Documenting Everything
The remediation actions themselves need to be documented with the same rigor as the findings. Which records were deleted, when, by whom, and under what authority. Which records were encrypted or redacted, and what method was used. This paper trail matters if you later face a regulatory inquiry, a breach investigation, or a consumer request to confirm their data has been erased. GDPR’s Article 30 record-keeping requirement extends to documenting how you’ve handled processing activities.3General Data Protection Regulation. GDPR Art. 30 Records of Processing Activities
When a PII Review Uncovers a Potential Breach
Sometimes a review reveals that personal data was exposed at some point in the past — an unsecured database was publicly accessible, an employee emailed an unencrypted spreadsheet to the wrong vendor, or access logs show unauthorized downloads that nobody noticed. This is where PII reviews intersect with breach notification law.
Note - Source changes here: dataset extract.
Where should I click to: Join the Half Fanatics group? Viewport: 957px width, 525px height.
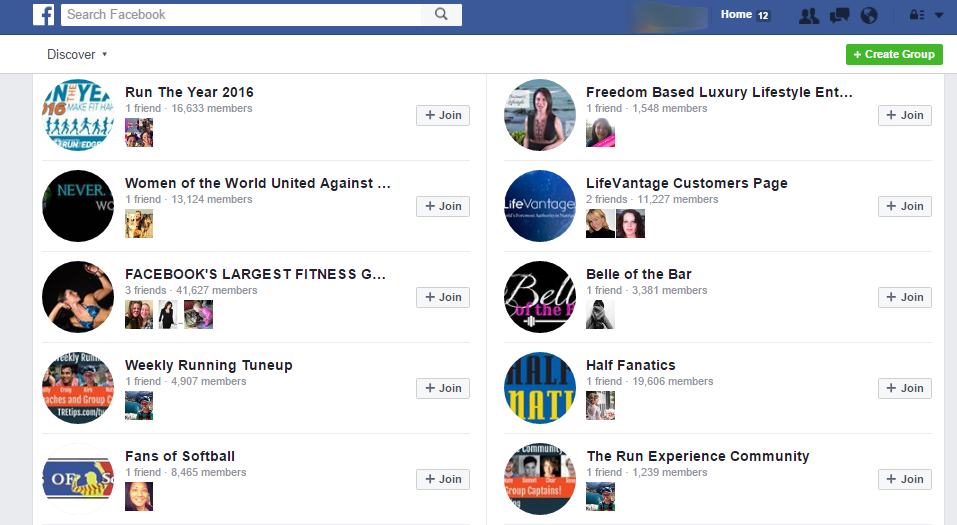click(x=904, y=388)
All 50 states and the District of Columbia have breach notification statutes, and the triggers vary. Common thresholds include unauthorized acquisition of unencrypted personal information, or a reasonable belief that such acquisition occurred. The type of PII involved matters: many states limit notification requirements to specific categories like Social Security numbers or financial account credentials combined with names. Whether the data was encrypted or redacted at the time of exposure is often the decisive factor — a finding that flips the entire analysis.
Volume-based reporting thresholds are also common. Several states require notification to the state attorney general or credit reporting agencies when the breach affects more than a specified number of residents. Notification timelines are strict, often between 30 and 60 days from discovery. If your PII review turns up evidence of past unauthorized access, treat it as a potential breach investigation from the moment the evidence surfaces. Document the discovery date, because the clock for notification may have already started.
PII in AI and Machine Learning Pipelines
Organizations building or fine-tuning AI models face a newer and thornier version of the PII review problem. Training datasets for machine learning models often draw from massive pools of unstructured data — emails, documents, customer interactions, web scrapes — where personal information can be embedded in free text rather than sitting neatly in labeled database fields. Traditional pattern-matching tools struggle with this context because a name mentioned casually in a support ticket looks nothing like a name in a structured “first_name” column.
The legal obligations are the same: GDPR’s data minimization principle applies to training data just as it applies to any other processing activity, and CCPA’s notice requirements kick in if personal information collected for one purpose gets repurposed for model training.5California Legislative Information. California Civil Code 1798.100 But the practical challenges are substantially harder. Metadata for unstructured data is often too basic to be useful for searching and curating datasets, and manually classifying large data estates doesn’t scale. Organizations feeding data into AI pipelines need to build PII discovery into the data preparation workflow rather than treating it as an afterthought, because once personal data has been used to train a model, extracting it after the fact ranges from difficult to impossible.